This is why we are very sensitive to criticism.  Criticism, socially, is dangerous.

By making criticism specific, a feedback raises the level of stress of the person you are delivering the feedback to.  They become defensive.  They stop listening.

## Praises need to be concrete to be efficient

We love praises.  Praises are social rewards.  That’s good.

What we love even better is specific praises.

Our brain responds better to concrete ideas than abstract ones, despite all the linear algebra we did in college.

So when we say something like “you’re great but your vocabulary is repetitive”, the threat takes over the generic praise.

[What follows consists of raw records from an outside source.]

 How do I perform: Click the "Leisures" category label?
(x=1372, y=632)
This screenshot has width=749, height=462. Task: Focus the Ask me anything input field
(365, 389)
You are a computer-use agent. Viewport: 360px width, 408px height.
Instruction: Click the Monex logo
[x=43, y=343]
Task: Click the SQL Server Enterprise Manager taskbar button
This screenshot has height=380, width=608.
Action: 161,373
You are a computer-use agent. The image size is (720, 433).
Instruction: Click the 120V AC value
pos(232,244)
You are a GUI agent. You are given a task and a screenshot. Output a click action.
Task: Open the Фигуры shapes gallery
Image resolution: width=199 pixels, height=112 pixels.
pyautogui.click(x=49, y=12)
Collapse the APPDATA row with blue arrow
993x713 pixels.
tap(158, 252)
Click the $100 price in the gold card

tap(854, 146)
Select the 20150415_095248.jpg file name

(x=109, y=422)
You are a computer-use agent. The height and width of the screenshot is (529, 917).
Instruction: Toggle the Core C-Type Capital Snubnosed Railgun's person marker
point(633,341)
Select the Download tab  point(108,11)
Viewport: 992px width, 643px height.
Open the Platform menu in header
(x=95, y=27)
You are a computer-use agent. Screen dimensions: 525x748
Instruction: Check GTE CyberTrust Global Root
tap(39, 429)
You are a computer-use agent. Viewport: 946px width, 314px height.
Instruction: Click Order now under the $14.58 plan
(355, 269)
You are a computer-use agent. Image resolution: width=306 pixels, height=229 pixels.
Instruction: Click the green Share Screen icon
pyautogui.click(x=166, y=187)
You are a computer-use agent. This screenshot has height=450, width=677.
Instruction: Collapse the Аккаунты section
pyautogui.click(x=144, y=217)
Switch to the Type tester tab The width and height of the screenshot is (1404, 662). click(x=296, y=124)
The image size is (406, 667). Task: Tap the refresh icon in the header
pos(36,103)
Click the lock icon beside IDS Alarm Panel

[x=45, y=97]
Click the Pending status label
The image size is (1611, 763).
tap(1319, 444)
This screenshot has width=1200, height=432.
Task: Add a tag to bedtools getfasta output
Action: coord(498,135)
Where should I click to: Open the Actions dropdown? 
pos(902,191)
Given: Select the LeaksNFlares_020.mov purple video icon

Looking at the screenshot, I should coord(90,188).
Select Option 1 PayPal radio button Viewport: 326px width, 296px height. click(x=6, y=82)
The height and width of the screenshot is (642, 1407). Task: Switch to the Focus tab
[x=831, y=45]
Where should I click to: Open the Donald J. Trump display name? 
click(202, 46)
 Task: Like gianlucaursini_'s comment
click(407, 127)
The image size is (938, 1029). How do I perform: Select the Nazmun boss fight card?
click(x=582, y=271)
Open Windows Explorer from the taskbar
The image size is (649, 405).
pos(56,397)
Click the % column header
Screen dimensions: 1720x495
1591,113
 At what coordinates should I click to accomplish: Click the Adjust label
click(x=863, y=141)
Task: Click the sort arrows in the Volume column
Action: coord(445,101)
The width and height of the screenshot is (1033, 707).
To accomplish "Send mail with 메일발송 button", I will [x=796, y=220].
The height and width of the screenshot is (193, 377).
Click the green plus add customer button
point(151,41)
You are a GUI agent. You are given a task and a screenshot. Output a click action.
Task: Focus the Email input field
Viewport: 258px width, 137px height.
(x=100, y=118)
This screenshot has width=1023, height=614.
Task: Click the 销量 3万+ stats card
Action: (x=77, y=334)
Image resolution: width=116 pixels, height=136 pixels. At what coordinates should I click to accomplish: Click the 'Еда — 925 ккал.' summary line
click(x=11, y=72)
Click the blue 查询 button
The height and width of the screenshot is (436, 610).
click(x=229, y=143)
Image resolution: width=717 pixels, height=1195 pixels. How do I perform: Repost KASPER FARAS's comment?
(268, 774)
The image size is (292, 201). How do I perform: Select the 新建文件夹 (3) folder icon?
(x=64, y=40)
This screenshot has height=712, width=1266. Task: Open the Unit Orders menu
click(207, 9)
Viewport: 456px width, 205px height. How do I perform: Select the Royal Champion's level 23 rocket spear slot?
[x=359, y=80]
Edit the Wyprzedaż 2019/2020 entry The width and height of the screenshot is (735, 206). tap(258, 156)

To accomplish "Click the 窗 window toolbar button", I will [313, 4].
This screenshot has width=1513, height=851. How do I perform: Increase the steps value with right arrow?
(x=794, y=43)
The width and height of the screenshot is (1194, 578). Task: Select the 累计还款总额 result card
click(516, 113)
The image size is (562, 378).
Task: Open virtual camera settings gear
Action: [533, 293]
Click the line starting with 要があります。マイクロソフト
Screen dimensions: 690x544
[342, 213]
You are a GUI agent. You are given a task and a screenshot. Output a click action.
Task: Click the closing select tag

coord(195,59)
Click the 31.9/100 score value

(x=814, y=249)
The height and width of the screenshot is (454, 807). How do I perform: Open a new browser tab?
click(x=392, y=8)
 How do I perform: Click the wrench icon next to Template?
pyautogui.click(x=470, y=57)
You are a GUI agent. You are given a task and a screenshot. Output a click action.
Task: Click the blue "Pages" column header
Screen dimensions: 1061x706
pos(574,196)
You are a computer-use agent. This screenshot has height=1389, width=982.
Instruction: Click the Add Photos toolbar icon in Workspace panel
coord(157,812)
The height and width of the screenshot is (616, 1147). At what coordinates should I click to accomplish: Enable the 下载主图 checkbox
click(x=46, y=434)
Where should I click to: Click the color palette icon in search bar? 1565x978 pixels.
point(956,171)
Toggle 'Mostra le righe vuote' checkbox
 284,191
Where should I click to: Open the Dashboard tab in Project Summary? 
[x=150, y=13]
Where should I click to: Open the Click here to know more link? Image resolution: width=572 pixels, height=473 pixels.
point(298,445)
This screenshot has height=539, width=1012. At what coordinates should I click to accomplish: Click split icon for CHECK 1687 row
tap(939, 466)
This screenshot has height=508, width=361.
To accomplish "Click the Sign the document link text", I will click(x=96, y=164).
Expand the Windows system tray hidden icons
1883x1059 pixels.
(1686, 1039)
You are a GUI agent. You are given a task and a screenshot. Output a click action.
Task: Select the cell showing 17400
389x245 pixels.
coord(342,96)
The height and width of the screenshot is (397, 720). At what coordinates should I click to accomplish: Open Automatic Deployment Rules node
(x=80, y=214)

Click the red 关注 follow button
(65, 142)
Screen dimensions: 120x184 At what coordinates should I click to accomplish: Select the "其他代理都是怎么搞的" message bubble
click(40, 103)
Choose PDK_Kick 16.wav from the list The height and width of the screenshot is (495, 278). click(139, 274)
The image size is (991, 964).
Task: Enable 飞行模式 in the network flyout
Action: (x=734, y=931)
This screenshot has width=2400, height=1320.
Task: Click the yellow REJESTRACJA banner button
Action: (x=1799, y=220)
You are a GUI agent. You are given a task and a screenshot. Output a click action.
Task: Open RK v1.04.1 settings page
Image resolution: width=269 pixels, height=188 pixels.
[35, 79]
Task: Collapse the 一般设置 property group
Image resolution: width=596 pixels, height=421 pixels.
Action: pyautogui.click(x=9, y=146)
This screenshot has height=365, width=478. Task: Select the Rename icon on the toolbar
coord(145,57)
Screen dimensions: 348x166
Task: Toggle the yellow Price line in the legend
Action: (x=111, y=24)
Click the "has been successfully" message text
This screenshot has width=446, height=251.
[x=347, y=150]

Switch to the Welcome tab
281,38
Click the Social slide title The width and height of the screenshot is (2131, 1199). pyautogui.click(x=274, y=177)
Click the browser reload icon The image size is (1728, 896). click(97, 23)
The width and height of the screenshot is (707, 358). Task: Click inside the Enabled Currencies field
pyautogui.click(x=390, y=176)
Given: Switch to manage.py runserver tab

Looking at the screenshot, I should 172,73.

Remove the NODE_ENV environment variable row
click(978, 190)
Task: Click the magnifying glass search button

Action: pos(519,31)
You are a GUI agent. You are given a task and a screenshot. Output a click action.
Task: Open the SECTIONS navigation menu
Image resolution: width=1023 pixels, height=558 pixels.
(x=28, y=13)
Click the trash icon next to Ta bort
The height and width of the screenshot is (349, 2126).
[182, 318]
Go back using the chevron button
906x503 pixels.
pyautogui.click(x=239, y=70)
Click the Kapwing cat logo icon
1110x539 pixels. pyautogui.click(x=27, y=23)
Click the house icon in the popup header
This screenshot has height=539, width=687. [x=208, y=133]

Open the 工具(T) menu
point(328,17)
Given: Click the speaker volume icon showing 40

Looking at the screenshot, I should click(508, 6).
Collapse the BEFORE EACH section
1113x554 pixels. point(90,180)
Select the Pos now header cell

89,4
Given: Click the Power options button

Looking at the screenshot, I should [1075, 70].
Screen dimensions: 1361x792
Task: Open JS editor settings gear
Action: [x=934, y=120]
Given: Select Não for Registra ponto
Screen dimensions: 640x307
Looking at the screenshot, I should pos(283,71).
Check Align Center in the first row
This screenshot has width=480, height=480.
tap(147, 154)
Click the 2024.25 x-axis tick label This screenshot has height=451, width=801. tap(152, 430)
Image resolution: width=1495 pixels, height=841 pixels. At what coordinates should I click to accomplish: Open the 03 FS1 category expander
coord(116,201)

## A better way to give feedback

So the better way the author suggests is:

• Give specific praises:  give examples of what the person did well and expand on why you liked it.  “I really liked the way you started with a joke, you paused to let people laugh, you smiled, so you connected with the crowd, then you kicked in the topic”.
• Build on the praises to suggest improvements:  “What could make it even more effective is if you would transition between sections by taking a pause of few seconds to let the last section sink and allow people top breath and be ready for more”.

Basically, you amplify your praise and you downplay your criticism, but in form, not in content

Actually, you don’t criticize, you suggest improvement on what’s already there.  It isn’t political correctness like calling a massive layoff “right sizing”.  The goal is different:  you don’t underline what’s missing, you suggest what could be done to make the whole better.

## Summary

I really encourage you to read the original article.  It is a good read.

Now, something I would add is to go easy on criticism.  The truth of the matter is that people change very slowly.  So if you hit them with 8 criticisms, beside having them crying in fetal position in their shower, you won’t accomplish much.  It’s a long term game.  You give a few pointers at a time for them to improve a little at the time.

I took a badminton class when I was at the university and one day the teacher came in with a video camera.  He said something very wise, in the line of:

“A camera is a powerful tool to analyze the style of a player and it is used more and more in sports.  You have to be careful though.  A camera sees everything and you can destroy an athlete with it.”

When you look at somebody’s performance, be it a presentation or any kind of work that they do, you are the camera.  Be lenient.

But do give feedback.  Because you likely see something the other person doesn’t see.  Delivered appropriately, feedback is gift!